The women of Iran are doing it for themselves. But Western women traveling in Iran need guidance in regard to clothing codes in Iran.

“On the street your hair has to be covered,” says Zawaideh. “And you need to have something that will pinch you about the knee level so that it’s covering your bottom. They don’t want anything tight or revealing the human form.”

Caravan-Serai gives its clients pictures to guide them in how to dress.

“They’ll see Iranian women wearing the black chador,” says Zawaideh. “It’s a big black flowing cape, but if you look at the younger Iranian women, they’re wearing jeans with a sort of long top over it.

“Many of them will push the limit, so sometimes it’s very tight and very revealing. They may get a ticket from the morality police. But that’s the way they will get their own freedoms and freedom of dress.”
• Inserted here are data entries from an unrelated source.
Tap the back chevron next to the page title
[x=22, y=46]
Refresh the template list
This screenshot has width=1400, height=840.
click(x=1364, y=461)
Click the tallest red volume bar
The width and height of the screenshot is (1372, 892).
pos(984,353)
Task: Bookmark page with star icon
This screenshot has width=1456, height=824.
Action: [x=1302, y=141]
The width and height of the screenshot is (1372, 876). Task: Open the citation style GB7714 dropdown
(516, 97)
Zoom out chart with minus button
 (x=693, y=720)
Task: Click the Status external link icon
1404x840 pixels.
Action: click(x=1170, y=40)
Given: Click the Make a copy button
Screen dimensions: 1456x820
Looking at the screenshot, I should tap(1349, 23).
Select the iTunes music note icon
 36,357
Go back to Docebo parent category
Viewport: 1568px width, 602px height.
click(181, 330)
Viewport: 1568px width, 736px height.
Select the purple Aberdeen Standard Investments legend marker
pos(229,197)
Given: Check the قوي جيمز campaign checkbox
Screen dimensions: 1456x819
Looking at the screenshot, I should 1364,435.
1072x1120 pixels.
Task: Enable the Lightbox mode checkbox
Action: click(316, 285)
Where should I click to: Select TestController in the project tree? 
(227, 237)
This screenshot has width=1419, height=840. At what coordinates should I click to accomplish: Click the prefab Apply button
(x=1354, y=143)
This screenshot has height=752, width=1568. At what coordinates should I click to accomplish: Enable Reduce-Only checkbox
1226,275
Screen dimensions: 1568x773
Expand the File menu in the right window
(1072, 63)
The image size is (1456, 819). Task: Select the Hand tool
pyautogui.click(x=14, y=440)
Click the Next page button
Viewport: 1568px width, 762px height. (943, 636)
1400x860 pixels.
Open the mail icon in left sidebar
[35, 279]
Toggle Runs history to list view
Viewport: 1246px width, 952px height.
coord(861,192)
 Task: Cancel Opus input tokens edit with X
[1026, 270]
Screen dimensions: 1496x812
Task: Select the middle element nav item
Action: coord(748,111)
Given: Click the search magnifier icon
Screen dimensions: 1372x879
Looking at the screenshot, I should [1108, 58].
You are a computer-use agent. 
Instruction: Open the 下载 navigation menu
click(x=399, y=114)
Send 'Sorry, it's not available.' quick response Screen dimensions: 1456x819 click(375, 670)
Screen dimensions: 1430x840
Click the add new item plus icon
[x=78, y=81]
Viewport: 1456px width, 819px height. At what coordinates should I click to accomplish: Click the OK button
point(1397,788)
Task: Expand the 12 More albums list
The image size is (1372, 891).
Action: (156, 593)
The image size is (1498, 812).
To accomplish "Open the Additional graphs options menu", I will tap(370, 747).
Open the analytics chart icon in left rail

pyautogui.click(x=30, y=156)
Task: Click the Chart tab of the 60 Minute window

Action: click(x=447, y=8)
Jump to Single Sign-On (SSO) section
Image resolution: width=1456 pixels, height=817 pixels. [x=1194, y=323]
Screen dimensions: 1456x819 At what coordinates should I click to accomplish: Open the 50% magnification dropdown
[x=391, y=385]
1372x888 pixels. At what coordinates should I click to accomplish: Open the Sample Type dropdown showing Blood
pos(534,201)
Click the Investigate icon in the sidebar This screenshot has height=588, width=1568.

The clothing codes only apply in public.

“When they are in their own homes, they dress exactly the same as westerners do,” says Zawaideh. “There’s no difference at all. But when you’re in a hotel, your head is covered still. And they are really strict with that.

“It’s your hair that is covered. But when we first started going it had to be totally covered, almost like a nun. You couldn’t have any hair showing. Then over years it’s gone back and back and back. So now you have bangs showing, and pieces of hair on the side showing. So it’s not as restrictive. But it still has to be partially covered.”

According to the Morality Police, women are not supposed to wear tight-fitting clothes.

“You’re not going to have capris pants or shorts or anything like that,” says Zawaideh. “You can wear jeans and long pants. Tops have to be loose and they should be down to around the knee level. You can wear jeans or any kind of pants, but not leggings or really tight pants.”

What happens to westerners who defy the restrictions?

“If a westerner does not obey, the morality police will usually stop her and if she’s on a tour they will talk to the tour guide and tell her to be dressed properly. It you’re an Iranian and you’re out like that you’ll get a ticket. The westerners are not given tickets, they’re given a warning.”